• Excerpted data:
* * * * *
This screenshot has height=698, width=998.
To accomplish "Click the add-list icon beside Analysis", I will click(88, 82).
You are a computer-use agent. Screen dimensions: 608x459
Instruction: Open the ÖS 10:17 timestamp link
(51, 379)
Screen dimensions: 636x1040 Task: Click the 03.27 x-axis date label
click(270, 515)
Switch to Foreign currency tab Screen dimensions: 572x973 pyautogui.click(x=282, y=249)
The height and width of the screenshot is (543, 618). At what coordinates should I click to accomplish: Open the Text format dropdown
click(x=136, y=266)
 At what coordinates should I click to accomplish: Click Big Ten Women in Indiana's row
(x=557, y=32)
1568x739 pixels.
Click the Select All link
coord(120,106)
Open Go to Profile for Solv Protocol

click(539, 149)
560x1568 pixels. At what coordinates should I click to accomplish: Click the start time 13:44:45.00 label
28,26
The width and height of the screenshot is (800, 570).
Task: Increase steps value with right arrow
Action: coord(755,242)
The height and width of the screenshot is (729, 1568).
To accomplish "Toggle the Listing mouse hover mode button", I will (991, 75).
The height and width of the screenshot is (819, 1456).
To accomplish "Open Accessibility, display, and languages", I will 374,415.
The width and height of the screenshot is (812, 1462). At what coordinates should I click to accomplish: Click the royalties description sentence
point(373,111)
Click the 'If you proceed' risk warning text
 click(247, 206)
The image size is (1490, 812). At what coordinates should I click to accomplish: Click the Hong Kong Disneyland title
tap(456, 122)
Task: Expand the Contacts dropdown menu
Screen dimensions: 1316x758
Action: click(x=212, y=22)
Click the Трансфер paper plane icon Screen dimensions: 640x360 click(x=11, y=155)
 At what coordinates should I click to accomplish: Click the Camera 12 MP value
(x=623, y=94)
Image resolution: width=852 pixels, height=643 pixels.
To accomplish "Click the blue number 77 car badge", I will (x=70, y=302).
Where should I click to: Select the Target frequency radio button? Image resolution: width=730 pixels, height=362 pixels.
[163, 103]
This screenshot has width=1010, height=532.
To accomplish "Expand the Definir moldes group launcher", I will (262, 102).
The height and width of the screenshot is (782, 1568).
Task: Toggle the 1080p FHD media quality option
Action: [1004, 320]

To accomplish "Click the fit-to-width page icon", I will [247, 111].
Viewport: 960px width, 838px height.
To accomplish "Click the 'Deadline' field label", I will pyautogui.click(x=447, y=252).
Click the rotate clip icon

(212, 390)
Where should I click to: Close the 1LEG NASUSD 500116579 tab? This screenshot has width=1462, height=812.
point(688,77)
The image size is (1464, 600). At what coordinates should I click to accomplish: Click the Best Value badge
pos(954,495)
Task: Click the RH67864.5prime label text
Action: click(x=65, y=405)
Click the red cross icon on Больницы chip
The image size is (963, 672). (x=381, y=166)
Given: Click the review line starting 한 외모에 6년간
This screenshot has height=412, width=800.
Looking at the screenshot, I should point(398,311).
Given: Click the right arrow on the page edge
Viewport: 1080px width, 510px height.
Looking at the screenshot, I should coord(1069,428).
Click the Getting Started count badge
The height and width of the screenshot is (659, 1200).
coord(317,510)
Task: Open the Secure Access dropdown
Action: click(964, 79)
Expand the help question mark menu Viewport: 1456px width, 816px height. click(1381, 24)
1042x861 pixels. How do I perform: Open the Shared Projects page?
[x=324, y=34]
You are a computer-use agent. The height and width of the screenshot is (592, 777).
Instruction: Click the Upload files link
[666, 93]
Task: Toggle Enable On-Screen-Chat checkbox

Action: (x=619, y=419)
* * * * *
• About this exercise:
Above this instruction are the records; retype exactly the lines from the one containing "Given: Click the review" up to and including the one containing "Click the Getting Started count badge".

• Response area:
Given: Click the review line starting 한 외모에 6년간
This screenshot has height=412, width=800.
Looking at the screenshot, I should point(398,311).
Given: Click the right arrow on the page edge
Viewport: 1080px width, 510px height.
Looking at the screenshot, I should coord(1069,428).
Click the Getting Started count badge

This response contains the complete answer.